Updated July 15 2015 丨 Policy Innovations
By Edward Tse
(Reprinted fromChina’s Disruptors: How Alibaba, Xiaomi, Tencent, and Other Companies Are Changing the Rules of Businessby Edward Tse with permission of Portfolio, an imprint of Penguin Publishing Group, a division of Penguin Random House LLC. Copyright (c) Edward Tse, 2015.)
Since the early 1990s, China has consistently been the world’s fastest-growing economy. It has opened its economy and its population to the outside world with a speed and success that is unprecedented not just for China but for any country. In the process, China has also acquired a large number of critics, especially in the United States. These include politicians, among them members of the Obama administration and other key figures in both the Republican and Democratic parties; leading economists such as Nobel prize winner Paul Krugman and Peter Navarro of the University of California, Irvine; and analysts such as Gordon Chang, author of the 2001 book The Coming Collapse of China.
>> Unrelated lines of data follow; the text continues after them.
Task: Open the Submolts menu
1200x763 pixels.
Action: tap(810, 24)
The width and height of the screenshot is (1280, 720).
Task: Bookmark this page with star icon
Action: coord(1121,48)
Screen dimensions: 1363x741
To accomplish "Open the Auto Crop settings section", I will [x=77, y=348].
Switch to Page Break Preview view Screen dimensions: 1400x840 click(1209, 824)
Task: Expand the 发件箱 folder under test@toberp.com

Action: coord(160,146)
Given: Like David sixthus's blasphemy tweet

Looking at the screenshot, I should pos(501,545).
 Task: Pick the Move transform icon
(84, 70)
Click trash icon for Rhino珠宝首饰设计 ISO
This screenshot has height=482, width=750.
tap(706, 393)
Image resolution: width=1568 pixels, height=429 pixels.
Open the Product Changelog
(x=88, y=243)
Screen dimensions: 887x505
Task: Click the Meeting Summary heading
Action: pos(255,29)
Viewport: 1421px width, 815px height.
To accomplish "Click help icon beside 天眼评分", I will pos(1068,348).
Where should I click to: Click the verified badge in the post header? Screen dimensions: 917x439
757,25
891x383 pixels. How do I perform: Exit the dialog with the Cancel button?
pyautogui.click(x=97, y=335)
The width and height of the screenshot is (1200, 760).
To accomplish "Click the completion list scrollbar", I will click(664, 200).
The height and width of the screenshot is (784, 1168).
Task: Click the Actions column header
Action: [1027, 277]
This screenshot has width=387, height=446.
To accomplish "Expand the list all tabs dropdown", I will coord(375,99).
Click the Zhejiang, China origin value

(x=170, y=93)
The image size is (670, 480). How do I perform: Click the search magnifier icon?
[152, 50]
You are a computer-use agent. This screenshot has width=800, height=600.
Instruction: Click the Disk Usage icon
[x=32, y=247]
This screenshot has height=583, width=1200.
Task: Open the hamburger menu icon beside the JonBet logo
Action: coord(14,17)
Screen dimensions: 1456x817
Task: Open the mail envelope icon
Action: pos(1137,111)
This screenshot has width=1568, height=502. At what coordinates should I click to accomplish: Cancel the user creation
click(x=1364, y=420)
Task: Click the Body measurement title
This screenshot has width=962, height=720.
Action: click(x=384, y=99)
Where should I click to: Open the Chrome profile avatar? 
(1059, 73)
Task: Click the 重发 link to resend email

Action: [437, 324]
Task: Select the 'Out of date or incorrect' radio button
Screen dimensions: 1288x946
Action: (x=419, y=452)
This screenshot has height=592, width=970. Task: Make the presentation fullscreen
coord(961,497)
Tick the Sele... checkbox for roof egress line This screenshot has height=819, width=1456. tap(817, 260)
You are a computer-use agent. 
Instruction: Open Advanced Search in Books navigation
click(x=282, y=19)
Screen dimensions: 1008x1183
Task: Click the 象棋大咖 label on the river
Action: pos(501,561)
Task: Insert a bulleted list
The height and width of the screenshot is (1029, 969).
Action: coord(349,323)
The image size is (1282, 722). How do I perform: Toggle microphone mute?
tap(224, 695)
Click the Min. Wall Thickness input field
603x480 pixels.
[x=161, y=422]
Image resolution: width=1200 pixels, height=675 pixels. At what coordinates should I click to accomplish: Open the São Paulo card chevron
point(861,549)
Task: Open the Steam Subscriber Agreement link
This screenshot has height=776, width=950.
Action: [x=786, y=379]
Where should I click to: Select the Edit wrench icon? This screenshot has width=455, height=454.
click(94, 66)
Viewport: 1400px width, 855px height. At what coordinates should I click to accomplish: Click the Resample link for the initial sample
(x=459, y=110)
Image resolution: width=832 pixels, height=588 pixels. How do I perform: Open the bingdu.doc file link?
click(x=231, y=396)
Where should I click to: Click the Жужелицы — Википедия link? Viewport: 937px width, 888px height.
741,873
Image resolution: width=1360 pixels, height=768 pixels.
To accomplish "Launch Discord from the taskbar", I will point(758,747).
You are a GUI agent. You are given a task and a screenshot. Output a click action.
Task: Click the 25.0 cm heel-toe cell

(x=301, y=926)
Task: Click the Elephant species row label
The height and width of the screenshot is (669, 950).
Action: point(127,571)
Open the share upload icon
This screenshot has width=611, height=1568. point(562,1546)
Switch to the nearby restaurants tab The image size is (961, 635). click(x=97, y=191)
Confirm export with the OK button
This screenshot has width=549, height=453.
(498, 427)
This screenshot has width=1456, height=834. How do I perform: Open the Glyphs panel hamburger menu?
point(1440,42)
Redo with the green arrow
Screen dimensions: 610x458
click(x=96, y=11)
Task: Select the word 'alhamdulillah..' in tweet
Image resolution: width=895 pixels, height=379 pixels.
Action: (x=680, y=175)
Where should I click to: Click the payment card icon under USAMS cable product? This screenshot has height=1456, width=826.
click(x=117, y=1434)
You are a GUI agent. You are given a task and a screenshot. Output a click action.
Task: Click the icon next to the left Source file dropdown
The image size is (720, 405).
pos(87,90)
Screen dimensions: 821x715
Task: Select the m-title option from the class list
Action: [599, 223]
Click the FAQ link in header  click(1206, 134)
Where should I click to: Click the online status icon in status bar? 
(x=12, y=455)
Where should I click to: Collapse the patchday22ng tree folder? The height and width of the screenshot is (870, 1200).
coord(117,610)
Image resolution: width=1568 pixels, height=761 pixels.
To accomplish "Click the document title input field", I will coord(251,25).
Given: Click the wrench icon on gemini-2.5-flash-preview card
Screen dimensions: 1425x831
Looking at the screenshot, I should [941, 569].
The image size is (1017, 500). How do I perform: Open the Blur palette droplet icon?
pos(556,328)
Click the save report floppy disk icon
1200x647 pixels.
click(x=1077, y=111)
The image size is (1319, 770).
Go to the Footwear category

These critics argue that China’s economic success is due, in good part, to unfair practices by the Chinese government: its mercantilist trade regime, its currency manipulation that keeps the value of the yuan artificially low, its high-pressure efforts to open external markets to its businesses, its subsidies for manufacturers, and its widespread pirating of foreign goods and technology. The main beneficiaries of these policies, they say, have been Chinese export manufacturers—those who produce inexpensive smartphones, computers, toys, clothes, and other consumer goods, sucking in jobs from the rest of the world and dumping their products into Europe and America to drive competitors out of business.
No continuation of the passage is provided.